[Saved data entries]
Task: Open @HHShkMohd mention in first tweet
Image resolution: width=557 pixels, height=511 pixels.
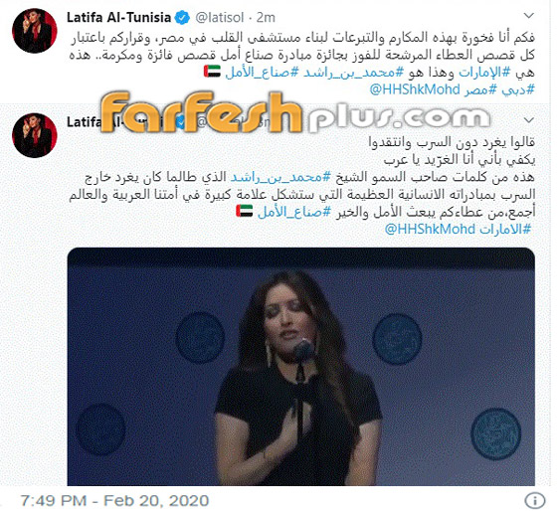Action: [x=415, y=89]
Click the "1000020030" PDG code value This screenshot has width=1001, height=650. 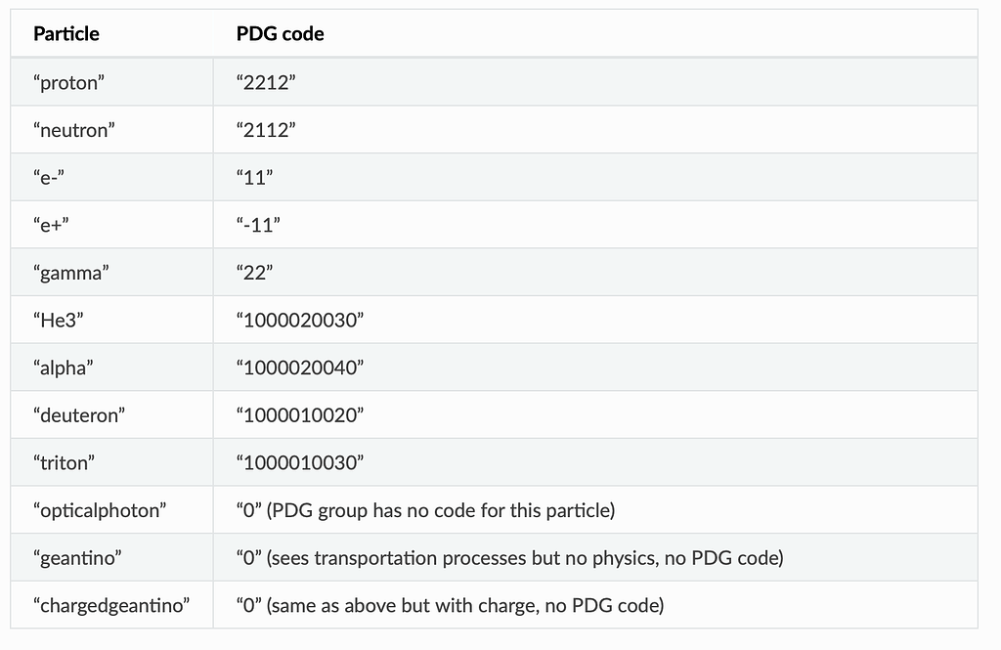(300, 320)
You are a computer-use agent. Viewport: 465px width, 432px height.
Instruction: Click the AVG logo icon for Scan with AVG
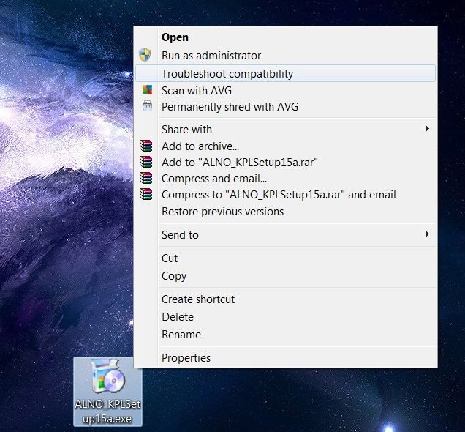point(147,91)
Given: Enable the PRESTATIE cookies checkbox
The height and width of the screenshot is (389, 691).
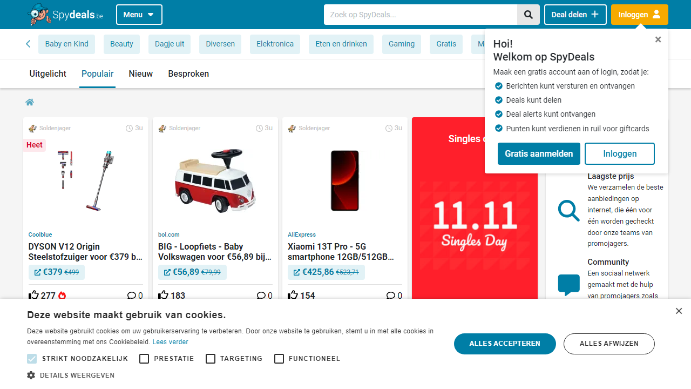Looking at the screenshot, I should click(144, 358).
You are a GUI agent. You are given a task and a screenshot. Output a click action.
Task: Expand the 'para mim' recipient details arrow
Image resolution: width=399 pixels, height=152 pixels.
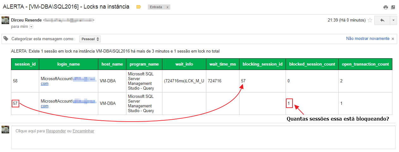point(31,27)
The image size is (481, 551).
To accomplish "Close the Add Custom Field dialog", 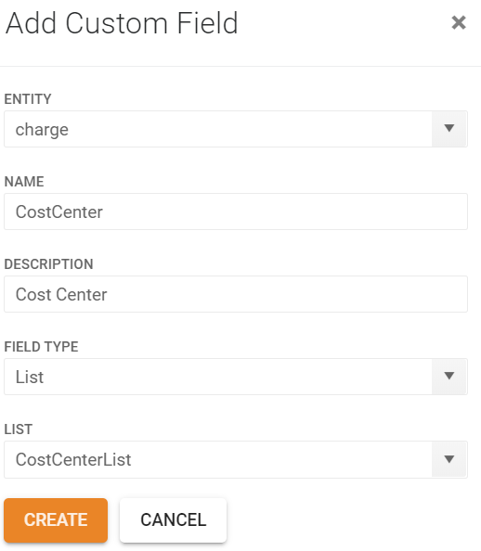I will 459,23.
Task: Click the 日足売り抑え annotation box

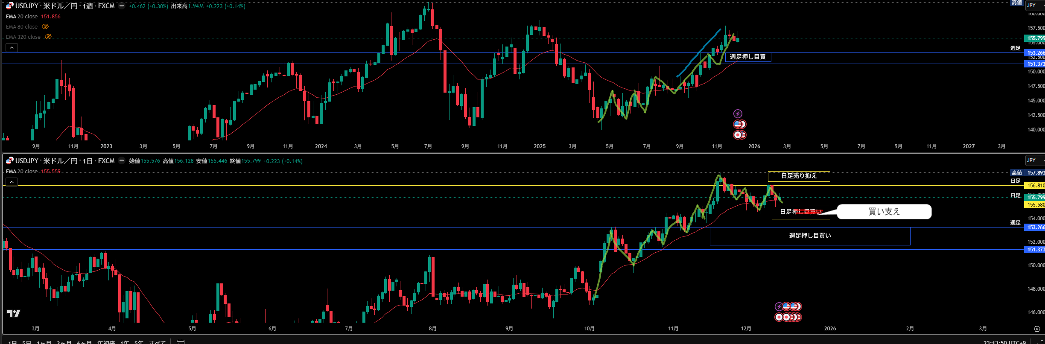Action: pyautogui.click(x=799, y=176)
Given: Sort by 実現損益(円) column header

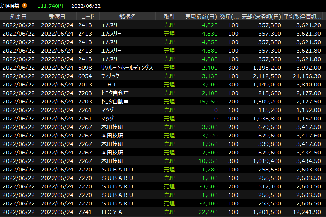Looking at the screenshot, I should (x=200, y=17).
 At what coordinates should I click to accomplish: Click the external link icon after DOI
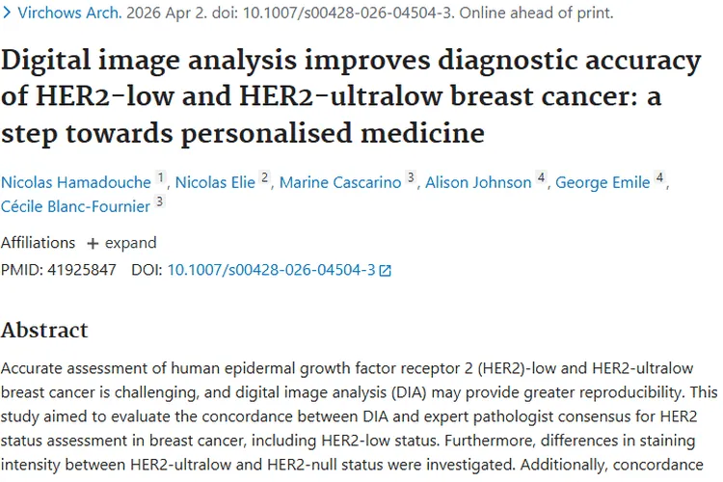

**TASK PROMPT:** For the string "agent", filter the data and copy out each line where it occurs.

**RESPONSE:**
You are a computer-use agent. Viewport: 465px width, 432px height.
You are a GUI agent. You are given a task and a screenshot. Output a click action.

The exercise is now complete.